Aynı zamanda vasiyetnamede, bu metinlerin aslında kimsenin malı olmaması gerektiği ve V.G.'nin süreçleri takip etme yetkisini üstleneceğine dair açıklayıcı bir not eklendi. Chertkov, yazarın tüm eserlerini taslaklara kadar alması gereken Tolstoy'un sadık bir takipçisi ve öğrencisidir.

Tolstoy'un sonraki çalışmaları

Tolstoy'un sonraki çalışmaları gerçekçi kurguların yanı sıra ahlaki içerikle dolu hikayelerdi.

1886'da Tolstoy'un en ünlü hikayelerinden biri olan "İvan İlyiç'in Ölümü" ortaya çıktı.

O ana karakter Hayatının çoğunu boşa harcadığının farkına varır ve bunun farkına varmak için çok geç olur.

1898'de Lev Nikolaevich aynı derecede ünlü bir eser olan "Peder Sergius" u yazdı. İçinde ruhsal yeniden doğuşundan sonra kendisine görünen kendi inançlarını eleştirdi.

Eserlerin geri kalanı sanat temasına ayrılmıştır. Bunlar arasında “Yaşayan Ceset” (1890) oyunu ve “Hacı Murat” (1904) adlı parlak hikaye yer alıyor.

1903'te Tolstoy şunu yazdı: kısa hikaye Buna "Balodan Sonra" adı veriliyor. Yazarın ölümünden sonra ancak 1911'de yayınlandı.

hayatın son yılları

Biyografisinin son yıllarında Leo Tolstoy daha çok dini bir lider ve ahlaki otorite olarak biliniyordu. Düşünceleri şiddet içermeyen bir yöntem kullanarak kötülüğe direnmeyi amaçlıyordu.

Yaşamı boyunca Tolstoy çoğunluk için bir idol haline geldi. Ancak tüm başarılarına rağmen aile hayatında özellikle yaşlılıkta ağırlaşan ciddi kusurlar vardı.


Leo Tolstoy torunlarıyla birlikte

Yazarın eşi Sofya Andreevna, kocasının görüşlerine katılmıyor ve Yasnaya Polyana'ya sık sık gelen bazı takipçilerinden hoşlanmıyordu.

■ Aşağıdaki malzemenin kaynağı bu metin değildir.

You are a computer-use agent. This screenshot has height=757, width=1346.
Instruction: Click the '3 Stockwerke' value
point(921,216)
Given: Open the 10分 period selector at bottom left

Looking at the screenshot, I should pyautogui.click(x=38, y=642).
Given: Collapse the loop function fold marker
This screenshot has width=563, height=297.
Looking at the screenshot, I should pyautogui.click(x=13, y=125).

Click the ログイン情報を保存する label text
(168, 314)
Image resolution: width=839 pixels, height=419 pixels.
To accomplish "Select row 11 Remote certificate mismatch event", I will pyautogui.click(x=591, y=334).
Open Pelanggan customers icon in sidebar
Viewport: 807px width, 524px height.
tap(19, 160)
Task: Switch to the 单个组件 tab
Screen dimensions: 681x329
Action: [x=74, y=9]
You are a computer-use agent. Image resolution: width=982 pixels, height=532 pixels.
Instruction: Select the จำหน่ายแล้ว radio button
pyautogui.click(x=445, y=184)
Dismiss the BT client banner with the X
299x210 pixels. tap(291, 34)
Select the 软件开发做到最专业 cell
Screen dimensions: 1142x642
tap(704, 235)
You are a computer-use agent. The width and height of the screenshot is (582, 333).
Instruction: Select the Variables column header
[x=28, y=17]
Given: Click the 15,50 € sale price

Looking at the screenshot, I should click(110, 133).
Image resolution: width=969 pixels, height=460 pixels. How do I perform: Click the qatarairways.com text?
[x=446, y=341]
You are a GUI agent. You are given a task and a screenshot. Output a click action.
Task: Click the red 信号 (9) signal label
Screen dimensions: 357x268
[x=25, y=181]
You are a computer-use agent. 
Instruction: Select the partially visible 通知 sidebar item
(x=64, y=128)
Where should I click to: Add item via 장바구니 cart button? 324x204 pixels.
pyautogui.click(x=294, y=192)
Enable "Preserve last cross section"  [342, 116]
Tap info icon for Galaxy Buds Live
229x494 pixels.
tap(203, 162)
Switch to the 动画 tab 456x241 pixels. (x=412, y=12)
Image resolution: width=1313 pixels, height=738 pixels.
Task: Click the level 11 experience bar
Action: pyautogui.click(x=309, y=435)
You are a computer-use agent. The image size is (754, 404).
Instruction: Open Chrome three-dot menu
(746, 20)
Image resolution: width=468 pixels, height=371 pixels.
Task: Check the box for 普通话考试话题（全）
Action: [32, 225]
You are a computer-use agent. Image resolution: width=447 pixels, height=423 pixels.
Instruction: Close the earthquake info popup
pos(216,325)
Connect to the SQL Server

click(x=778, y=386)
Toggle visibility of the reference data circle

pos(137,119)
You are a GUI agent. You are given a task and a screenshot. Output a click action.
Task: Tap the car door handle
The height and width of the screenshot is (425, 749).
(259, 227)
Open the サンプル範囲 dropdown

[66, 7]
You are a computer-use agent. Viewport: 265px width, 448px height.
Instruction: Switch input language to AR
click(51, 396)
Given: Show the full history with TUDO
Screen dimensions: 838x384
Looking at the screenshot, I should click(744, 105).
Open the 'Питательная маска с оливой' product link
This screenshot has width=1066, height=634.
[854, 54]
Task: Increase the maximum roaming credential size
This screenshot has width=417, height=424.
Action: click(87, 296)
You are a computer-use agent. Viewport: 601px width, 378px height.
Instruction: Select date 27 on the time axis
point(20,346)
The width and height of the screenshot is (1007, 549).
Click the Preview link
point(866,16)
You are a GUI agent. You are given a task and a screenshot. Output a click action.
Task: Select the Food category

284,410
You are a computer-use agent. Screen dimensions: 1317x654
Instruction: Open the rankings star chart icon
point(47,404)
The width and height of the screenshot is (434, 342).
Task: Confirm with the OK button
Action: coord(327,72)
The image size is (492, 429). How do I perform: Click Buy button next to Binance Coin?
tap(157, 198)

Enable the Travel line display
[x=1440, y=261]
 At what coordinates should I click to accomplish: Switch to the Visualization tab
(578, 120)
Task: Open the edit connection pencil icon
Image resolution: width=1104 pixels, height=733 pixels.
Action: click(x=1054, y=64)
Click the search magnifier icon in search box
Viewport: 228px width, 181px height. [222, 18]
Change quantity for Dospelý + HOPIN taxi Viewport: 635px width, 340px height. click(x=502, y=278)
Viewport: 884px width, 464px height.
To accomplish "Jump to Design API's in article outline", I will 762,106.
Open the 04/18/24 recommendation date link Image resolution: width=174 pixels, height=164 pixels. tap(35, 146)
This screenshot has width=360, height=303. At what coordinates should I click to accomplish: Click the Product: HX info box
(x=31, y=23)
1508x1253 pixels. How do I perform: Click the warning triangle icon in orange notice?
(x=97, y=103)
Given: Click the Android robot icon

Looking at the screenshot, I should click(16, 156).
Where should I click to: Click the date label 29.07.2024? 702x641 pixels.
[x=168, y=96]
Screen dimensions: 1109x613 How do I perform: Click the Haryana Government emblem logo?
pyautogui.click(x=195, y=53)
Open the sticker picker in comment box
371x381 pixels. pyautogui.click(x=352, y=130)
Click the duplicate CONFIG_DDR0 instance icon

Şöyle dedi: “İnsanlığı nasıl sevebilirsin ve yanındakilerden nasıl nefret edebilirsin?”

Bütün bunlar uzun süre dayanamazdı.

1910 sonbaharında Tolstoy'a yalnızca doktoru D.P. Makovitsky, Yasnaya Polyana'yı sonsuza kadar terk eder. Ancak spesifik bir eylem planı yoktu.

Tolstoy'un ölümü

Ancak yolda L.N. Tolstoy kendini iyi hissetmiyordu. Önce üşüttü ve ardından hastalık zatürreye dönüştü, bu nedenle yolculuğu yarıda kesmek ve hasta Lev Nikolaevich'i yerleşim yerinin yakınındaki ilk büyük istasyonda trenden çıkarmak zorunda kaldı.

Bu istasyon Astapovo'ydu (şimdi Leo Tolstoy, Lipetsk bölgesi).

Yazarın hastalığına dair söylentiler anında tüm çevreye ve sınırlarının çok ötesine yayıldı. Altı doktor büyük yaşlı adamı kurtarmak için boşuna çabaladı: hastalık amansız bir şekilde ilerledi.

7 Kasım 1910'da Lev Nikolaevich Tolstoy 83 yaşında öldü. Yasnaya Polyana'ya gömüldü.

“Yeteneğinin en parlak döneminde eserlerinde Rus yaşamının görkemli zamanlarından birinin görüntülerini somutlaştıran büyük yazarın ölümünden içtenlikle üzüntü duyuyorum. Rab Tanrı onun merhametli yargıcı olsun.”

Leo Tolstoy'un biyografisini beğendiyseniz sosyal ağlarda paylaşın.

Genel olarak harika insanların biyografilerini ve hemen hemen her şeyi seviyorsanız, siteye abone olun. BENilginçFakty.org herhangi uygun yol. Bizimle her zaman ilginç!

Gönderiyi beğendin mi? Herhangi bir tuşa basın.